The Eagle Has Landed
The Raw Story has it that Tyson answered an anti-science blogger named Anthony Liversidge at a recent press conference in support ofthe dedication of the Richard Gilder Center for Science, Education, and Innovation at the American Museum of Natural History in New York City by saying, “The universe is under no obligation to make sense to you. … We are not making shit up.”
The full exchange between Neil DeGrasse Tyson and the conspiracy blogger Anthony Liversidge can be viewed on Gizmodo. Liversidge maintains that science has become too heavily influenced by “crowd prejudice, leadership resistance, monetary influence and internal professional politics.” He challenged Tyson on the existence of black holes and dark matter, repeating Brian Greene’s assertion that string theory could “all be wrong.”
Brian Greene is a string theorist at Columbia University and the author of The Elegant Universe.
Tyson did criticize the press and its haste to publish the results of scientific research while going back and forth with Liversidge:
“The press gets someone’s research result and they present it as a scientific finding. Because the press understandably will not wait around for six other people to verify the result.

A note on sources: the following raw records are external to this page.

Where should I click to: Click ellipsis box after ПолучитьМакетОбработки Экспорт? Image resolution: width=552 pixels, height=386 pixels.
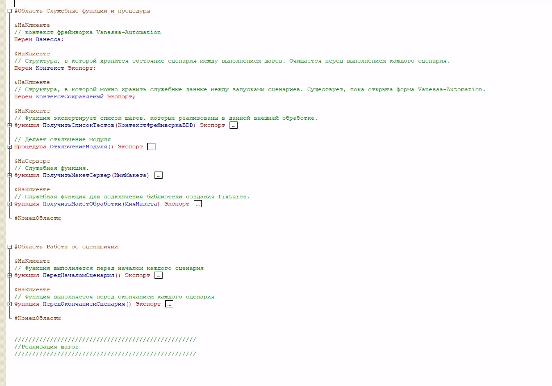point(197,204)
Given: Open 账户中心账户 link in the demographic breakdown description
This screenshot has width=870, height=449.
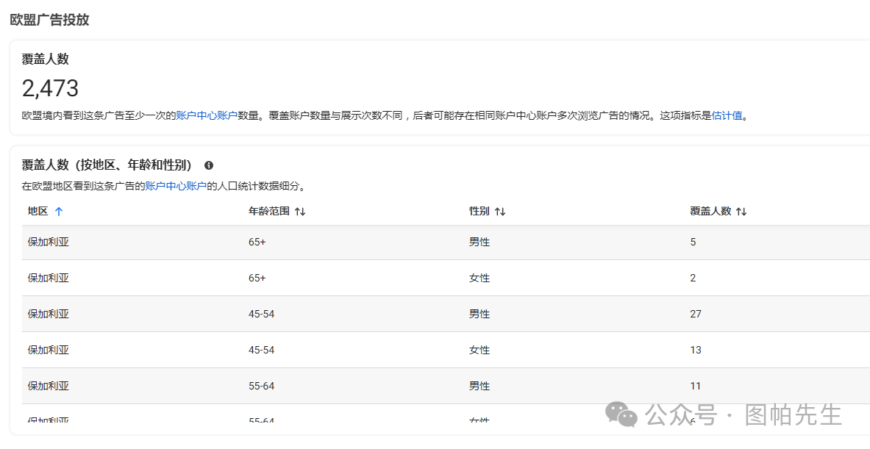Looking at the screenshot, I should click(176, 186).
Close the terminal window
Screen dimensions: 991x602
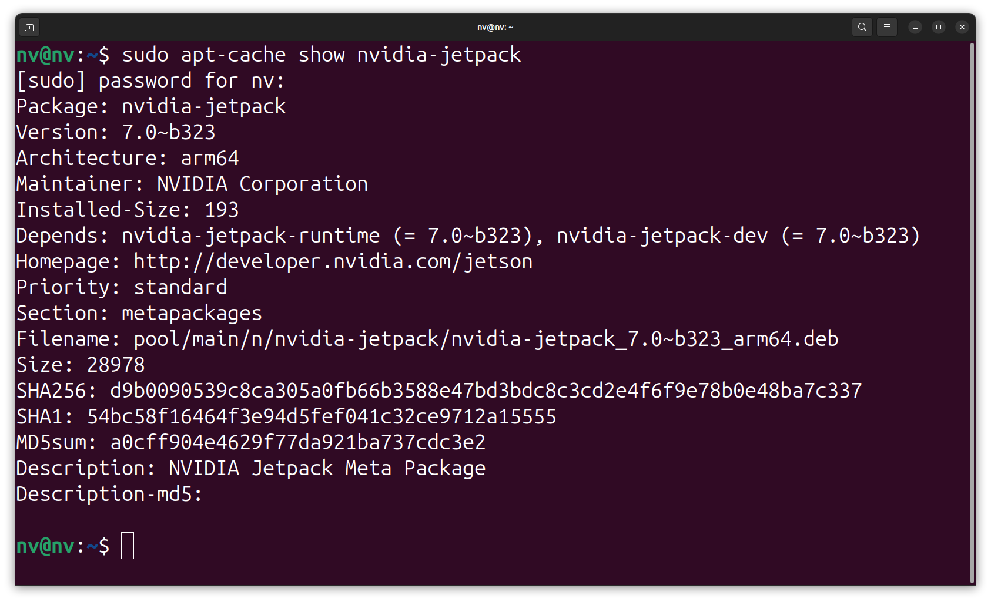pyautogui.click(x=962, y=27)
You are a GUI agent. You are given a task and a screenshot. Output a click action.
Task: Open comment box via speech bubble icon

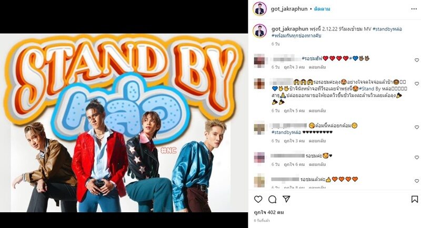272,199
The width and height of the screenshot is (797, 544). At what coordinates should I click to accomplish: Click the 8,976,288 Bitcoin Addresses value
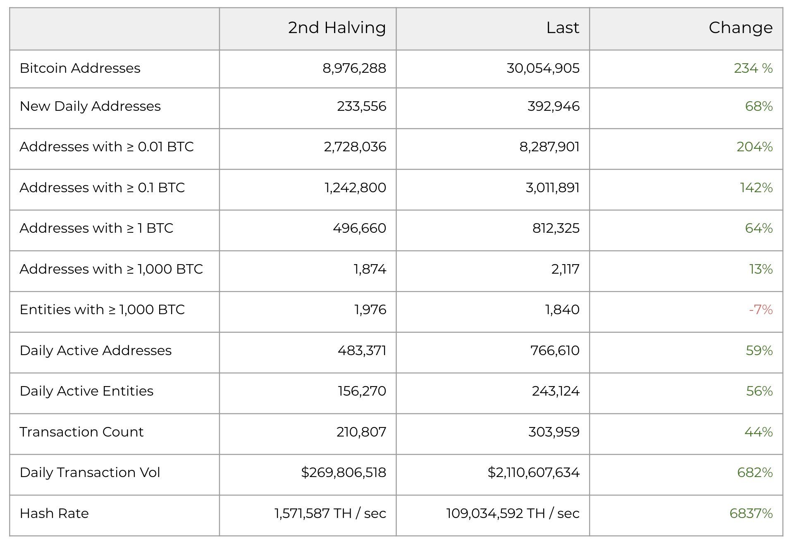354,68
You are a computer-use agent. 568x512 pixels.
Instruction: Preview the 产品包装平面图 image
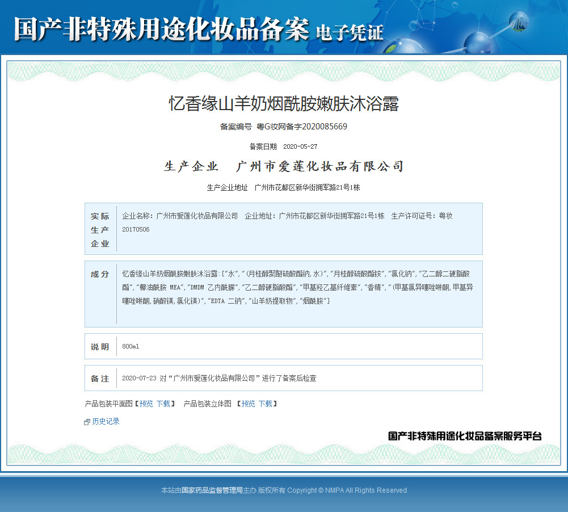coord(146,404)
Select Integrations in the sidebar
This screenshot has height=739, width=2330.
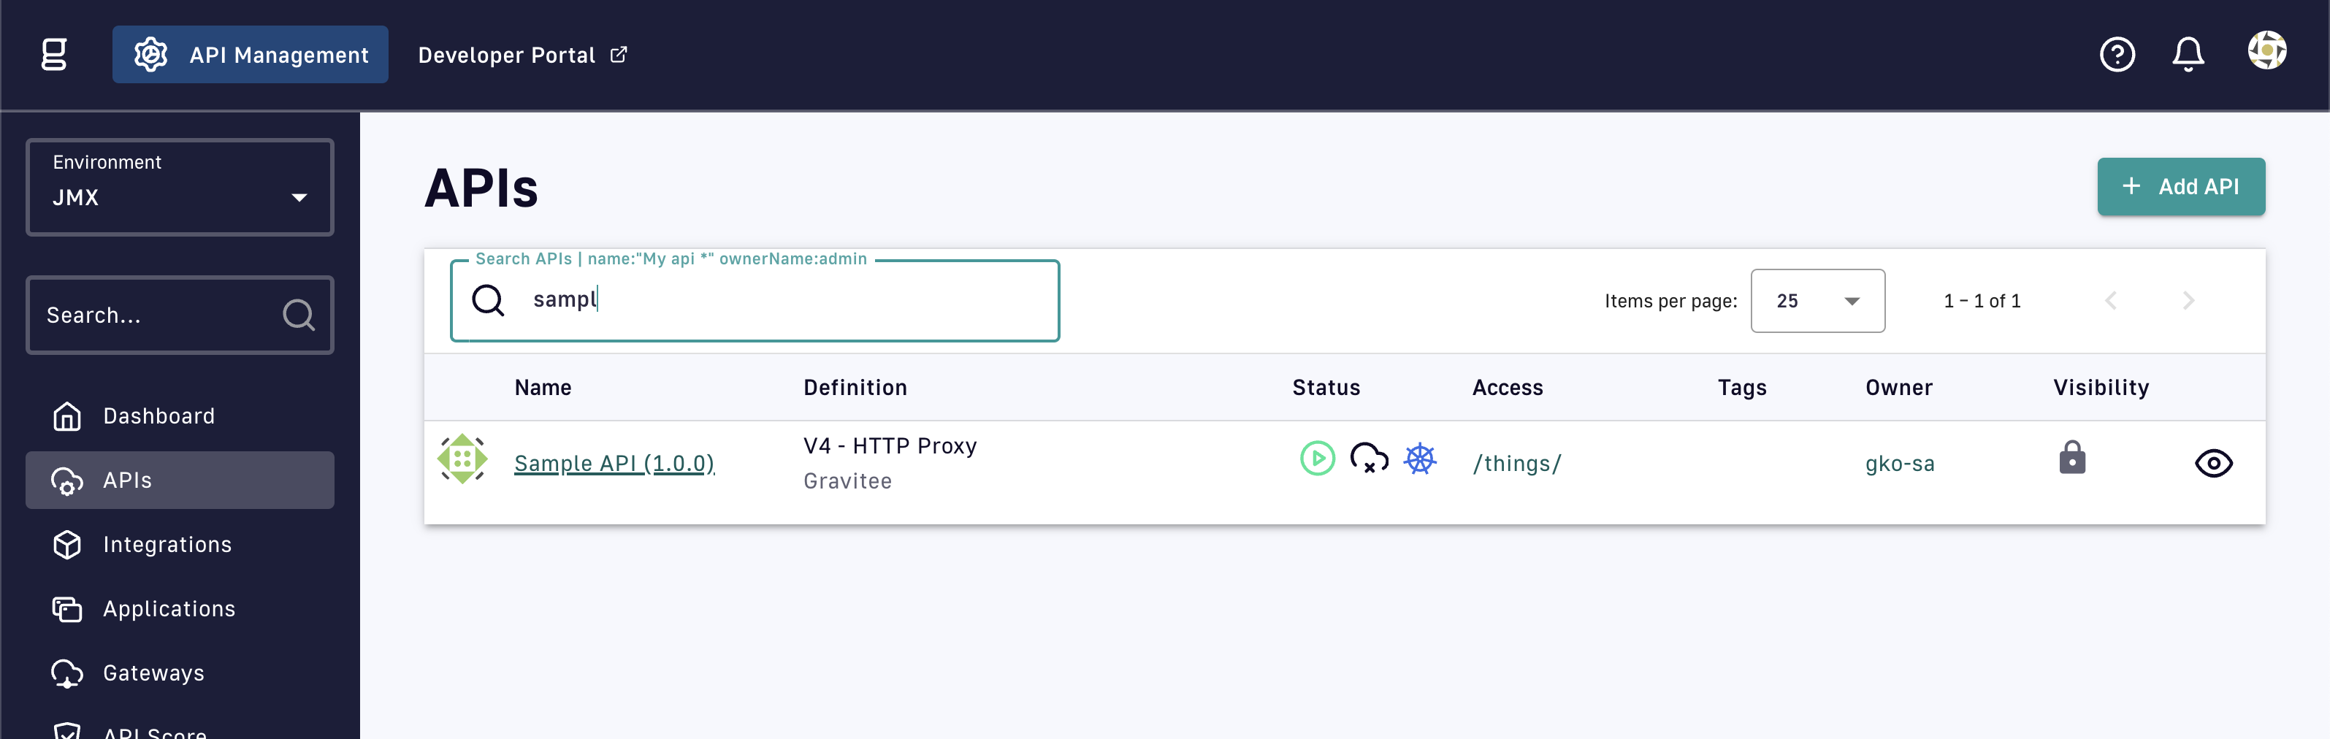click(x=166, y=544)
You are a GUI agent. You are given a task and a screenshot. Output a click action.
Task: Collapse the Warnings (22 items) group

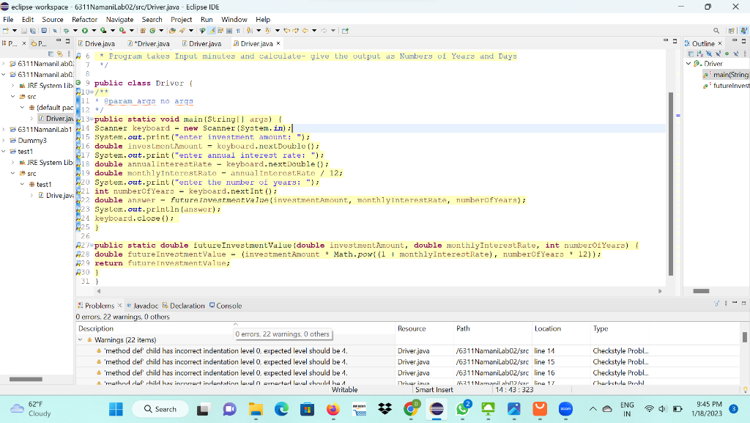click(79, 339)
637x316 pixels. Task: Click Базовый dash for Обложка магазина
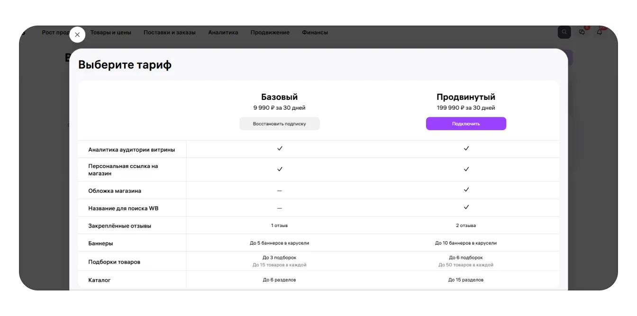pos(280,191)
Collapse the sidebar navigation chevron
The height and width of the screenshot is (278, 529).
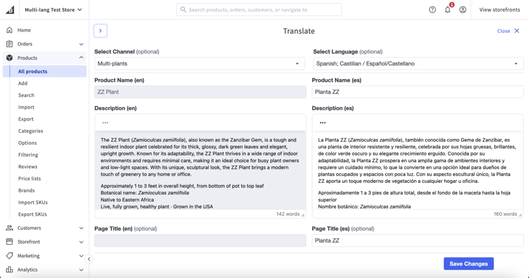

Then, another experiment comes in and gets a different result, the press all runs to her and says ‘what you thought was true is not, this is the new truth.'”
He mentioned that was often how the public might get a false perception about matters that impact important matters like health, such as the argument over the amount of cholesterol that should be included in a healthy diet. He also stressed the importance of using proper language when discussing scientific ideas: “It shouldn’t be called ‘string theory’, it should be called ‘string hypothesis’.” Tyson stresses that the concept of strings is not yet backed up by experimentation and is therefore a hypothesis, while methods of detecting things like black holes and exoplanets have been tested in the real universe and are thus considered theories.
This isn’t even the first time that Tyson has taken on the anti-science crowd. Just recently, he took the time to debunk the idea that climate change doesn’t exist. (Short version: Climate change happens.)
And then there’s that time he answered Ken Ham’s wish to call off the search for aliens (in which he provides the short version):
So he isn’t even shy about giving his opinions when it comes to conspiracy theorists and various fringe types. He did not even have to give Liversidge a swift right hook to make his point.